Critical automotive applications using heat-treatable alloys are designed for high values of mechanical properties, which can be improved using a specified heat treatment. Castings were prepared from both experimental and industrial 319 alloy melts containing 0 to 0.6wt% Mg. Impact test bars were cast in two different cooling rate molds, namely a star-like permanent mold and an L-shaped permanent mold, with DASs of 24 mu m and 50 mu m, respectively. Tensile test bars were cast in an ASTM B108 permanent mold with a DAS of 25 mu m. The bars were tempered at 180C (356F) and 220C (428F) for 2-48 h. The results showed that Mg content, aging conditions and cooling rate have a significant effect on the microstructure of both experimental and industrial alloys and, consequently, on the mechanical properties. The addition of Mg resulted in the precipitation of the beta-Mg2Si, Q-Al5Mg8Cu2Si6, pi-Al8Mg3FeSi6 and of the block-like theta-Al2Cu phases. The presence of Mg and Cu, as well as the higher cooling rates improved the alloy strength, ductility and hardness values, especially. in the T6 heat-treated condition. As a result of this treatment, the alloys show hardening after up to 24 h of aging time because of the influence of several hardening phases.

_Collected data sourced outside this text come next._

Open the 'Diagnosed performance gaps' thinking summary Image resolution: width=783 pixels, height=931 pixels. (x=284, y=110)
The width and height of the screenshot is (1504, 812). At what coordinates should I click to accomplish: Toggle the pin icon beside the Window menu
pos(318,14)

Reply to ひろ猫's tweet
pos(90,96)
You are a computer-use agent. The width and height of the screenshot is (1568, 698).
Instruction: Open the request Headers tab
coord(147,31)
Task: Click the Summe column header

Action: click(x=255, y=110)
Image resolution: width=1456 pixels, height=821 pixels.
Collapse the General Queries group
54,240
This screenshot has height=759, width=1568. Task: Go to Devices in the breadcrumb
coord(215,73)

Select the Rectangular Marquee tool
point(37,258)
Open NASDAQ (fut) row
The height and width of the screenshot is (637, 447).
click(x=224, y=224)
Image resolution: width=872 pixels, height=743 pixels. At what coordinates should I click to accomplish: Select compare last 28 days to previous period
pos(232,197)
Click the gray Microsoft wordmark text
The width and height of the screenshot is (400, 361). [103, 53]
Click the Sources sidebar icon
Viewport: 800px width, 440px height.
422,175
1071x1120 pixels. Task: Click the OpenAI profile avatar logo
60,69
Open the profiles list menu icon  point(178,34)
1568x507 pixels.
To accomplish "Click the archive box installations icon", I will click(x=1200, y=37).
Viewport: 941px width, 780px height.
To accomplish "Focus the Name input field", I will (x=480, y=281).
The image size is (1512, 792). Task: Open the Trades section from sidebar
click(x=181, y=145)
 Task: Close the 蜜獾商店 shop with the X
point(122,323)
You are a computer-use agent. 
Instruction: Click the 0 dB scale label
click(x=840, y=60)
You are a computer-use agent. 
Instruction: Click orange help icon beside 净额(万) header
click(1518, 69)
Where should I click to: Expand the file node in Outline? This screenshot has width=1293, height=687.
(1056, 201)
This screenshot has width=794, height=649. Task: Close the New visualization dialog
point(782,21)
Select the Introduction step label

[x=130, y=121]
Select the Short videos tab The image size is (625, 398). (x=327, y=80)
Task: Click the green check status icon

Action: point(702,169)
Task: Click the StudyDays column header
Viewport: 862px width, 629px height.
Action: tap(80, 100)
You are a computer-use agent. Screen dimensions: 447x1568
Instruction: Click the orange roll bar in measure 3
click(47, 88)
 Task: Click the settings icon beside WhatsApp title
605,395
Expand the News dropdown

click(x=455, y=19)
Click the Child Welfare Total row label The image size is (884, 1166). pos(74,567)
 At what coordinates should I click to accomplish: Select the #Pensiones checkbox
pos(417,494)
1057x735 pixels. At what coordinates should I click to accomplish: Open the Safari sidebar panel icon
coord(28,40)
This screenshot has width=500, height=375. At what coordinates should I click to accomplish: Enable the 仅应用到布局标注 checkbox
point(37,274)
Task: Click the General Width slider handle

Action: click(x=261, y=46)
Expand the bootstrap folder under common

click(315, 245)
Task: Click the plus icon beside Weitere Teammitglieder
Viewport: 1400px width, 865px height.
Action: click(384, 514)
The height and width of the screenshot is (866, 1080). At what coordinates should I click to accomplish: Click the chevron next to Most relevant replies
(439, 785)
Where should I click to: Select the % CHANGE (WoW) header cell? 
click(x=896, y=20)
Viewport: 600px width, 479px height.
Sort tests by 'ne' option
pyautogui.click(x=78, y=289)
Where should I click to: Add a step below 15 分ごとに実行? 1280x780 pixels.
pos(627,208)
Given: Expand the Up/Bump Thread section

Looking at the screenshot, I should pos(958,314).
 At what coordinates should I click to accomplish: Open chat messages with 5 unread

The activity of Cu significantly lowers the impact properties, which are determined mainly by the Al2Cu phase and not by the eutectic Si particles. The addition of Mg was also seen to diminish the effects of impact toughness. The crack initiation energy in these alloys is greater than the crack propagation energy, reflecting the high ductility of Al-Si-Cu-Mg base alloys. Applying aging at 220C, (428F) causes overaging and alloy softening after 2 h of aging time. The experimental alloys demonstrate higher values of mechanical properties than the industrial alloys.